TRIBUNPAPUABARAT.COM, MANOKWARI – Sebanyak 24 unit sepeda motor yang cukup lama tersimpan di halaman Satlantas Polresta Manokwari akan dilimpahkan ke Rumah Penyimpanan Benda Sitaan Negara (Rupbasan).

Hal itu dibenarkan Kasat Lantas Polresta Manokwari, Nurfah Tajong, kepada awak media di Manokwari, Jumat (5/6/2026).

Ia mengatakan bahwa selain 24 unit tersebut, masih ada sejumlah kendaraan lain yang sudah bertahun-tahun berada di lokasi penyimpanan barang bukti (Polresta Manokwari).

"Bahkan ada yang ditahan sebelum saya bertugas di Satlantas Polresta Manokwari," imbuhnya menegaskan.

Syarat bagi Pemilik Kendaraan

Ia menjelaskan, masyarakat yang kendaraannya masih ditahan karena tilang tidak perlu khawatir, asalkan memiliki dokumen administrasi kepemilukan kendaraan yang lengkap.

"Cukup datang ke Satlantas dengan membawa dokumen kepemilikan, seperti STNK dan blanko tilang. Setelah pemeriksaan, kendaraan dapat diambil sesuai prosedur," ujar Kasat menjelaskan.

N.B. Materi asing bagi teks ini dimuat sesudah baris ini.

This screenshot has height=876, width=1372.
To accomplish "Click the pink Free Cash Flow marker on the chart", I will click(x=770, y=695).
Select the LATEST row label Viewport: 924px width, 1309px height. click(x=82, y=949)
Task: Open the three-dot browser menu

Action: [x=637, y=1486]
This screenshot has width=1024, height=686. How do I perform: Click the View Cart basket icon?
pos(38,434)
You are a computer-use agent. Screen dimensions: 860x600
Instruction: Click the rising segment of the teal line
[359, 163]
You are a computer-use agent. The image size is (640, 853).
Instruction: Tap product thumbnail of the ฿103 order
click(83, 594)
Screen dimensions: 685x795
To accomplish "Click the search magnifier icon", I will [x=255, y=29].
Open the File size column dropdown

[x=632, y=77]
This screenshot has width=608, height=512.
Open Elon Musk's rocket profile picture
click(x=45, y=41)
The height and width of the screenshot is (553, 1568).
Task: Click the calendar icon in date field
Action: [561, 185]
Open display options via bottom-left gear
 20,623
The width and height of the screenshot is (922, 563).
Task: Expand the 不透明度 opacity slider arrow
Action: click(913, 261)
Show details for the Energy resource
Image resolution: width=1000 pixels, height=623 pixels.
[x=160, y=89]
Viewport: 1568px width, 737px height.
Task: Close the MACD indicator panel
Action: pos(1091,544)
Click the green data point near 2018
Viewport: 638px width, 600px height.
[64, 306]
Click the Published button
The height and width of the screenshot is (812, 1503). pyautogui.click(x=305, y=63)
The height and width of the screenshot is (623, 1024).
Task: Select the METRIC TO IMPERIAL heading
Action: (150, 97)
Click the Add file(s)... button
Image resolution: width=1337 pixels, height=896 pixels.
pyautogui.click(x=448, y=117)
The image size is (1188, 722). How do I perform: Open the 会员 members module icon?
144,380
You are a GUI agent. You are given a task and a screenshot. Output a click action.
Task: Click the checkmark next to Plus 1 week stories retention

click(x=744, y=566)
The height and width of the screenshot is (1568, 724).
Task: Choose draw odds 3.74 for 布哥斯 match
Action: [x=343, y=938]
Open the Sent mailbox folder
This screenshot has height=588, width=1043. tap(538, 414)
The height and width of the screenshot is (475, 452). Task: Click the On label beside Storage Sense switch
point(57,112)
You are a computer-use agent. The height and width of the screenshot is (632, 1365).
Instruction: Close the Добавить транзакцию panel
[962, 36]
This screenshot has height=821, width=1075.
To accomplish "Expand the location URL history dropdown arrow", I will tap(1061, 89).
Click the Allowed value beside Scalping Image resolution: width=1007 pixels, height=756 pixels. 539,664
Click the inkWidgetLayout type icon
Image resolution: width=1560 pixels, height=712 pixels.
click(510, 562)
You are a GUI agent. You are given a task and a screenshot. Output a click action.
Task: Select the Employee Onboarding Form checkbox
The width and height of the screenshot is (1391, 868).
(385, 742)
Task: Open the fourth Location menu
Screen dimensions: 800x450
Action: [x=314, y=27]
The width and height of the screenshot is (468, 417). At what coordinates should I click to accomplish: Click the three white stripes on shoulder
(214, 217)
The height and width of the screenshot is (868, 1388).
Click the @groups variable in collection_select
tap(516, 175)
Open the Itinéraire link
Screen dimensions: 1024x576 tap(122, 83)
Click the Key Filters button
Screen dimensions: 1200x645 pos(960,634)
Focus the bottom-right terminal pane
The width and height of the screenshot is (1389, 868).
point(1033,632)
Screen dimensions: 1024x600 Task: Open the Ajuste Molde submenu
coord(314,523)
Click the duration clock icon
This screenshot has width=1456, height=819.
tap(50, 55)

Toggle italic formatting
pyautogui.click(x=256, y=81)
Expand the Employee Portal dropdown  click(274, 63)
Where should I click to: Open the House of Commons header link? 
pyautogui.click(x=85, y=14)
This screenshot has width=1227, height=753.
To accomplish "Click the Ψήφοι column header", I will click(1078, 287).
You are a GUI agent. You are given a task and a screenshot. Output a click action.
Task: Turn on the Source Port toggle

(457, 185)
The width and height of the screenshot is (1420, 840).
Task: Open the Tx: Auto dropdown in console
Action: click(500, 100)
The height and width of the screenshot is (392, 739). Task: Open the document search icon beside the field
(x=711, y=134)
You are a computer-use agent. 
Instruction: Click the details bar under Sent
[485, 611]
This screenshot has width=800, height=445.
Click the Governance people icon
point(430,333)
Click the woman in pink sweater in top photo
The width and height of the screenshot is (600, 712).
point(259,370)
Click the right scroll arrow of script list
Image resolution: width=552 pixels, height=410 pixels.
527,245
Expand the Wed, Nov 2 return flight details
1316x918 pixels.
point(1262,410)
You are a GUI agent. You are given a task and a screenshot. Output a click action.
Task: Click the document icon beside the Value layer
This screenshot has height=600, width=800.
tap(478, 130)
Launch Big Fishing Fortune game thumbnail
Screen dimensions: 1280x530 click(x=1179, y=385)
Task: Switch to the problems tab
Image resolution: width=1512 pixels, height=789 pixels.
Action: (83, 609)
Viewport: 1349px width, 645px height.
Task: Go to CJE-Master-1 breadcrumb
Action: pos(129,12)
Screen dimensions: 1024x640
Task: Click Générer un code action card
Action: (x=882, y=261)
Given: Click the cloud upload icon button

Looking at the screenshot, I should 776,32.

Menurutnya, kendala yang sering ditemui adalah banyak pemilik tidak dapat menunjukkan bukti kepemilikan sah.

Baca juga: Satlantas Polresta Manokwari Imbau Pemilik Segera Ambil Kendaraan Barang Bukti Laka

Karena itu, petugas tidak berani menyerahkan kendaraan tanpa dokumen pendukung untuk menghindari kemungkinan kendaraan hasil curian atau terkait tindak pidana.

“Kami tidak berani mengeluarkan kendaraan tanpa bukti kepemilikan yang jelas. Kalau bisa menunjukkan STNK dan dokumen yang diperlukan, kendaraan pasti kami keluarkan,” tuturnya.

Saat ini jumlah kendaraan yang masih tersimpan di lingkungan Satlantas Polresta Manokwari mencapai ratusan unit.

Selain hasil penindakan (tilang), terdapat pula kendaraan yang menjadi barang bukti kecelakaan lalu lintas dan belum diambil pemiliknya.

"Sebagian bahkan sudah rusak, berkarat, hingga tidak layak digunakan," tuturnya.

Kasat Lantas juga mengimbau pemilik kendaraan yang terlibat kecelakaan agar segera menyelesaikan administrasi dan menunjukkan bukti bahwa perkara telah selesai.

Setelah itu, kendaraan dapat diproses untuk dikembalikan kepada pemilik sah.

“Kami berharap masyarakat segera datang mengurus kendaraannya karena kapasitas penyimpanan kami terbatas. Jika terlalu lama tidak diambil, kendaraan akan dipindahkan ke Rupbasan sesuai ketentuan yang berlaku,” pungkasnya.